> [Work instructions] Look through the data below and count each line where the word "tree" appears. Reply with the count alone.

> [Saved entries]
==*==

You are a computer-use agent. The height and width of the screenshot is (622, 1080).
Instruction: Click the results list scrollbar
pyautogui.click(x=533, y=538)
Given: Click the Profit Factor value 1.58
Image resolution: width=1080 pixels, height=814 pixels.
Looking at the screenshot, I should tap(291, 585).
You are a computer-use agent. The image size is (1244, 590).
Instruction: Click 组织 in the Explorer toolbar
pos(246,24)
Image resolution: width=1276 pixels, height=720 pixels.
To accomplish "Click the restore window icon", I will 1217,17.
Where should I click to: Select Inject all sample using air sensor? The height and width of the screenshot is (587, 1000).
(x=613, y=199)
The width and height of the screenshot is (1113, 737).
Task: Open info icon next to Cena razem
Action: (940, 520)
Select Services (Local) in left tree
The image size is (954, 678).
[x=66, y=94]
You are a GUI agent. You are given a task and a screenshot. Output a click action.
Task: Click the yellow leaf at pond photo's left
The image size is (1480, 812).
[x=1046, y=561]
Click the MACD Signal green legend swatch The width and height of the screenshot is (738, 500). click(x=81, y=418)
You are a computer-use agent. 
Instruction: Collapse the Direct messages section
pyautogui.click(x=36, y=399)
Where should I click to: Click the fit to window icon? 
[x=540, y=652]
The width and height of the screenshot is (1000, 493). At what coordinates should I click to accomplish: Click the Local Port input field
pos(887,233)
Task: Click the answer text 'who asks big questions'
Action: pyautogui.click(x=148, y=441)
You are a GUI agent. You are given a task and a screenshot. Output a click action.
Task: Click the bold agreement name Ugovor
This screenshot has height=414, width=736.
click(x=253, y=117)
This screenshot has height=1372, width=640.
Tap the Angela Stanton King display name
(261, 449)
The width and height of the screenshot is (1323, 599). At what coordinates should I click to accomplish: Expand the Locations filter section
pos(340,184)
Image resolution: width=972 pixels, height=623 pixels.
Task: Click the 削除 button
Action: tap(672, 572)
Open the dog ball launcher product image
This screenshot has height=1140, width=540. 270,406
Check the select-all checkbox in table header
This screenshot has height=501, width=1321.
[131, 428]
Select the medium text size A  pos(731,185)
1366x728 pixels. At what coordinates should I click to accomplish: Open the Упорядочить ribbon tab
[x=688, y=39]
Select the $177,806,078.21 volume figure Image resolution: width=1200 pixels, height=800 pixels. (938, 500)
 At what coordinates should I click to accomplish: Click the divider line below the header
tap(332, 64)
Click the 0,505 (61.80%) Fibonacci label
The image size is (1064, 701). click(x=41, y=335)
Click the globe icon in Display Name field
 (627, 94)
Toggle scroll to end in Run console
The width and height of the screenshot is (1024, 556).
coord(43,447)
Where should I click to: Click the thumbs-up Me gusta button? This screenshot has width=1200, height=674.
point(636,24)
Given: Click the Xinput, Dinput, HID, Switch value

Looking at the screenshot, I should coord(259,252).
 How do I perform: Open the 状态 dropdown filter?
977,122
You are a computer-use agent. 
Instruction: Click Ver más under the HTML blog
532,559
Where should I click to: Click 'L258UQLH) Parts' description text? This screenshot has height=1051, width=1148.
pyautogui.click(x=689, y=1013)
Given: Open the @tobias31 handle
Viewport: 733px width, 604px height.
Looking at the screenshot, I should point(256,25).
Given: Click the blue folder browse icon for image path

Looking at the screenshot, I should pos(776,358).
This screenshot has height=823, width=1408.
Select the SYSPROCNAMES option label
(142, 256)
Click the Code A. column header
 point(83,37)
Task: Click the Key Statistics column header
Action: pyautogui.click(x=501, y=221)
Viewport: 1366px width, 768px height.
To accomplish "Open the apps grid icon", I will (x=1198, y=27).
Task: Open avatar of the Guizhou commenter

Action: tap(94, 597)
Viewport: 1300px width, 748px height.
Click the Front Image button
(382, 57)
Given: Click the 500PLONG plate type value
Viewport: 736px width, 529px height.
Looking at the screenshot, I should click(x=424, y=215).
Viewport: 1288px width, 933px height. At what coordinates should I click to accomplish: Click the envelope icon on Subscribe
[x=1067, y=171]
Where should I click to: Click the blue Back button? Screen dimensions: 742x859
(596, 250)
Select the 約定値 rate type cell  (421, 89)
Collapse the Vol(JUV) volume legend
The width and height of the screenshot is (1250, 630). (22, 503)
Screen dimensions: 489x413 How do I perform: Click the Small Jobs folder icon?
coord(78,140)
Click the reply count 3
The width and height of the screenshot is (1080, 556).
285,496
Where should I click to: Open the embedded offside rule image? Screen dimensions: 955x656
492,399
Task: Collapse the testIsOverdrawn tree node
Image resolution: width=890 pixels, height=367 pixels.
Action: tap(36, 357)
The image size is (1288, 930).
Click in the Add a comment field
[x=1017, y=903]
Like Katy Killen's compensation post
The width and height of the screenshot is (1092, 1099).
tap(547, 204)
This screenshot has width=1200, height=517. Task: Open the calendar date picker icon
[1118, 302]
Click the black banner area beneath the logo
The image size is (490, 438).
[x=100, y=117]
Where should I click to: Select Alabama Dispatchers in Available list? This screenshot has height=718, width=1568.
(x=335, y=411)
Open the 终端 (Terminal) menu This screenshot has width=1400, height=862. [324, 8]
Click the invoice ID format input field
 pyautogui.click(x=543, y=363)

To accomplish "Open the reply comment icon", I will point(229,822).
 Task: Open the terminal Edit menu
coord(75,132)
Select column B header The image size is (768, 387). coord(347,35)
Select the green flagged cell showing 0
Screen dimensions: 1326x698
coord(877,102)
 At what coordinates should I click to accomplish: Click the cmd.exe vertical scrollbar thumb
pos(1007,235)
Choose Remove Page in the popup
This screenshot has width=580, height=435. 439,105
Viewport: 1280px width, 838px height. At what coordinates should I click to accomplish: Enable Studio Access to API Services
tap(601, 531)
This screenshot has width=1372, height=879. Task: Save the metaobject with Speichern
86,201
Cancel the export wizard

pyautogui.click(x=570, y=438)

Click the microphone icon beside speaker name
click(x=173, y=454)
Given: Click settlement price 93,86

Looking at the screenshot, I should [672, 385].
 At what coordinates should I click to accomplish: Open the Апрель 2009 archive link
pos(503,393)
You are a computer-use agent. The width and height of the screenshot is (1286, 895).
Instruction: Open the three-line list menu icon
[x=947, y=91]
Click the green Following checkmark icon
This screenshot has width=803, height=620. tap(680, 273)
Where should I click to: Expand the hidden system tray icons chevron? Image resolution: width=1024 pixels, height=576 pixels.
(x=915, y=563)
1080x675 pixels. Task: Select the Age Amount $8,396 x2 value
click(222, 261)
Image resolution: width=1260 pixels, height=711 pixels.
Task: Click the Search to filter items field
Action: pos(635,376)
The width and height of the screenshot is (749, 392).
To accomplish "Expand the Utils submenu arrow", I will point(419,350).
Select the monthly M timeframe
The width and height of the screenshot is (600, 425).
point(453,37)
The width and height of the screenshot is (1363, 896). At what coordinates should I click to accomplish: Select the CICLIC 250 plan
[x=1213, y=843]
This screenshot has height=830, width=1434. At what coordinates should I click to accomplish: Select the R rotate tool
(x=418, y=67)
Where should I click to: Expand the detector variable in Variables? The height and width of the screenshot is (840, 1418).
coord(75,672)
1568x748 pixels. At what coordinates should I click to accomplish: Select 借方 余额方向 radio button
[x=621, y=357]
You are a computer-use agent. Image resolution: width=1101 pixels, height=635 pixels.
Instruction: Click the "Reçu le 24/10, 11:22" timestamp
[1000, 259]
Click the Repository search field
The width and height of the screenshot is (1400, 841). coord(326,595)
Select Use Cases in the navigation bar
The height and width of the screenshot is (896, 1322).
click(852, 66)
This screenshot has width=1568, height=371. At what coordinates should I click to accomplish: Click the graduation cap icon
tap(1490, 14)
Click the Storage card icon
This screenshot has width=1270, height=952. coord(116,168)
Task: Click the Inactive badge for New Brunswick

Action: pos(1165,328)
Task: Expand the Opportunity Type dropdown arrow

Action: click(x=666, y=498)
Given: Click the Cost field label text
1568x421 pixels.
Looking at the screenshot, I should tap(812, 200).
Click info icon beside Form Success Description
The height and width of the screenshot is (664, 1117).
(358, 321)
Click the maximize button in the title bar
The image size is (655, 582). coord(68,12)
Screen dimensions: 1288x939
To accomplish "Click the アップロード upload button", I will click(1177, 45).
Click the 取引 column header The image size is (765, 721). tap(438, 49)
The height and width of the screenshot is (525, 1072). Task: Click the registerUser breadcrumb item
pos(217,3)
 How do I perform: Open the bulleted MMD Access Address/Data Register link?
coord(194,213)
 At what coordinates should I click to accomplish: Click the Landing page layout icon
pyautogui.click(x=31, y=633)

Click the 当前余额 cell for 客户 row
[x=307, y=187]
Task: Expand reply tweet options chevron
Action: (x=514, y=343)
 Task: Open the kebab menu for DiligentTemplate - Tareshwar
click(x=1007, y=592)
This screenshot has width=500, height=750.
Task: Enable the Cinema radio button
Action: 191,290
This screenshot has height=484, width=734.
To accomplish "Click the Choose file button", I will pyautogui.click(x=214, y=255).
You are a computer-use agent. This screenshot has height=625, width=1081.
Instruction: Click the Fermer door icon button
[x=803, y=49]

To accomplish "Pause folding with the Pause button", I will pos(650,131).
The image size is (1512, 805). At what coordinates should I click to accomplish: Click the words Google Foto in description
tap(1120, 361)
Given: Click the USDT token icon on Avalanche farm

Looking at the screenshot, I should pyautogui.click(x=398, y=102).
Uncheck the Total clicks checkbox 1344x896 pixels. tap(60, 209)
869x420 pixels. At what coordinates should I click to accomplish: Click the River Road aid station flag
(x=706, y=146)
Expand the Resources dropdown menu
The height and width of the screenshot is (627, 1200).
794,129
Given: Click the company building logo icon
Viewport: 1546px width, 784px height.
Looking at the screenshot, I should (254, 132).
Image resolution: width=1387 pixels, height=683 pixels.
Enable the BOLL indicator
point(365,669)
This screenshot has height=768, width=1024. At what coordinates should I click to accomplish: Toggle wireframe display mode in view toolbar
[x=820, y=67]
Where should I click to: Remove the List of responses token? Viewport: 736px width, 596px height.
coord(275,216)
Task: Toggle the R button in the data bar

==*==

> [Task output] 2